Source material: Begin

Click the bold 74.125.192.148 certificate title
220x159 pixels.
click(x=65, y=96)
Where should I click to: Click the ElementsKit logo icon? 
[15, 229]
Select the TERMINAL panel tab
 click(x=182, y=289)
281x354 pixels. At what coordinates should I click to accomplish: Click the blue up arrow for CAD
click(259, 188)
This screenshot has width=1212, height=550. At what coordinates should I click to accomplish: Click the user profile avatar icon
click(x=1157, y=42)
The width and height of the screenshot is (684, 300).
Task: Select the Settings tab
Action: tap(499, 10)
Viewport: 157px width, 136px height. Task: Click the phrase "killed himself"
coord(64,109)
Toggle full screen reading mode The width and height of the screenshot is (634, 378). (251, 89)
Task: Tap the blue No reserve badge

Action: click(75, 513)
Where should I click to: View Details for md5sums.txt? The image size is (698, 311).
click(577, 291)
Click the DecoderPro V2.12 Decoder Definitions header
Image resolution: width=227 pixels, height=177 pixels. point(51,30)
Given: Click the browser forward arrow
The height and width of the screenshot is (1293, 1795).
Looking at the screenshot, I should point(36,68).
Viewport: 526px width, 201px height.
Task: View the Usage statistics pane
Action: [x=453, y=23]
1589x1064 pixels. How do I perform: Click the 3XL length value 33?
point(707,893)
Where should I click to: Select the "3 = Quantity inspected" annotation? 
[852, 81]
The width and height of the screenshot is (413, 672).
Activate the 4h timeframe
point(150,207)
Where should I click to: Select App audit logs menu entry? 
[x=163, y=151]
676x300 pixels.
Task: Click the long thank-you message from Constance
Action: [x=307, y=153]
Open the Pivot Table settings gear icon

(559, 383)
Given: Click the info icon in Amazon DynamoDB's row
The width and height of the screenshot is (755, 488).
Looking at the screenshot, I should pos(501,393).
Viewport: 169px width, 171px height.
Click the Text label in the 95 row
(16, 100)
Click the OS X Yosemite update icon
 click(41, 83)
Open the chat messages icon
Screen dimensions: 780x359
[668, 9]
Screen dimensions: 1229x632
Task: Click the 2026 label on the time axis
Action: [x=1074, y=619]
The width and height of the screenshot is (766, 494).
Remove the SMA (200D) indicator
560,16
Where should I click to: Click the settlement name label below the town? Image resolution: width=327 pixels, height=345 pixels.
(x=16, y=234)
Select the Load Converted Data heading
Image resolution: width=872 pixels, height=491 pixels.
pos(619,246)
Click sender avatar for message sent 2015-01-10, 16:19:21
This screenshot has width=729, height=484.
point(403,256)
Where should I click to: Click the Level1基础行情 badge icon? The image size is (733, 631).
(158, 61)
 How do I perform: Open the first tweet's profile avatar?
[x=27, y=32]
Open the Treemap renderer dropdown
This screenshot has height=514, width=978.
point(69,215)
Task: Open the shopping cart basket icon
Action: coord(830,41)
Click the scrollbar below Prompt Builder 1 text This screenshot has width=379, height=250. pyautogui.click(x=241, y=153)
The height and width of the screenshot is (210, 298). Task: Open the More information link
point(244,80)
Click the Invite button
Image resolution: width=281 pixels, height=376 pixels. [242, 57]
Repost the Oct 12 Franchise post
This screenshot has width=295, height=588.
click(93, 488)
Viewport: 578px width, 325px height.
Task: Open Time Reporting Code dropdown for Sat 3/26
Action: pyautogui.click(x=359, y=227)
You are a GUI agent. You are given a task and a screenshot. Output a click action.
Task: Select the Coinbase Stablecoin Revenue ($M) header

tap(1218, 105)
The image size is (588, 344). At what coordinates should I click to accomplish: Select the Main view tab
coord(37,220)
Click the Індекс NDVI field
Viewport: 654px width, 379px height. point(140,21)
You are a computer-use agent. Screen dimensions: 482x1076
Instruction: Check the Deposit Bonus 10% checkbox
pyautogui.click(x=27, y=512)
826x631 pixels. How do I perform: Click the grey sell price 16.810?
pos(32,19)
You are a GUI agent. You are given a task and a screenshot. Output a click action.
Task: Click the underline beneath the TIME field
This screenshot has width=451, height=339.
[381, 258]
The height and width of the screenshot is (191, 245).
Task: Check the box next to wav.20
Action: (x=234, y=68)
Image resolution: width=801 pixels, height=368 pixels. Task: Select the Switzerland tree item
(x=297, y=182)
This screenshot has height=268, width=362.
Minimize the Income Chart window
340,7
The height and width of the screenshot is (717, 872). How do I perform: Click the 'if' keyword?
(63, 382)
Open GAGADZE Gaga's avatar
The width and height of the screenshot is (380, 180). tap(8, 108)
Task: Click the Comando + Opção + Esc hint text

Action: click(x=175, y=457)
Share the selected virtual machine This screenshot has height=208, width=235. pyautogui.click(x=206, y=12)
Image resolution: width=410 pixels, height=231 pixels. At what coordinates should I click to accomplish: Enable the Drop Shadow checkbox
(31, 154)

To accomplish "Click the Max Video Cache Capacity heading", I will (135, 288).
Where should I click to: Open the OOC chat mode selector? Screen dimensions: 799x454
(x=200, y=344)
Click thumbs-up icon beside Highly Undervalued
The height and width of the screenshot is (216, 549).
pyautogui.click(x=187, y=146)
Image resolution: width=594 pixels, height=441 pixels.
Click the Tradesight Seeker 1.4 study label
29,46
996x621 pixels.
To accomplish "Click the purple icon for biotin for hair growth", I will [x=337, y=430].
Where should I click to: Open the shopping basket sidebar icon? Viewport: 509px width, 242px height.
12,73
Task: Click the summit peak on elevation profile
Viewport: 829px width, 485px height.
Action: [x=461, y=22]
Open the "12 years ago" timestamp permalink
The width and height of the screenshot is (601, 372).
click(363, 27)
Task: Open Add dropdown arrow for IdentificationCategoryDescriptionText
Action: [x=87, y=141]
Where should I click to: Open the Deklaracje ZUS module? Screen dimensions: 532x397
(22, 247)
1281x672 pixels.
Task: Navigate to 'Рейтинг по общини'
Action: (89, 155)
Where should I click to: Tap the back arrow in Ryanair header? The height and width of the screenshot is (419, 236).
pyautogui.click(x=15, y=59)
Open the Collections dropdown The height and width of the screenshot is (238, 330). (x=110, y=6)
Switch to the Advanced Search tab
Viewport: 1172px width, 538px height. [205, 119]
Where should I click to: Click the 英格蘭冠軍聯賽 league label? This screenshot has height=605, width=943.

Source material: End

## Work to be completed
In the answer, the lines from the first line of the data above through the line containing "Toggle full screen" must appear exactly as written, with nothing else.

## Answer to this exercise
Click the bold 74.125.192.148 certificate title
220x159 pixels.
click(x=65, y=96)
Where should I click to: Click the ElementsKit logo icon? 
[15, 229]
Select the TERMINAL panel tab
 click(x=182, y=289)
281x354 pixels. At what coordinates should I click to accomplish: Click the blue up arrow for CAD
click(259, 188)
This screenshot has width=1212, height=550. At what coordinates should I click to accomplish: Click the user profile avatar icon
click(x=1157, y=42)
The width and height of the screenshot is (684, 300).
Task: Select the Settings tab
Action: tap(499, 10)
Viewport: 157px width, 136px height. Task: Click the phrase "killed himself"
coord(64,109)
Toggle full screen reading mode The width and height of the screenshot is (634, 378). (251, 89)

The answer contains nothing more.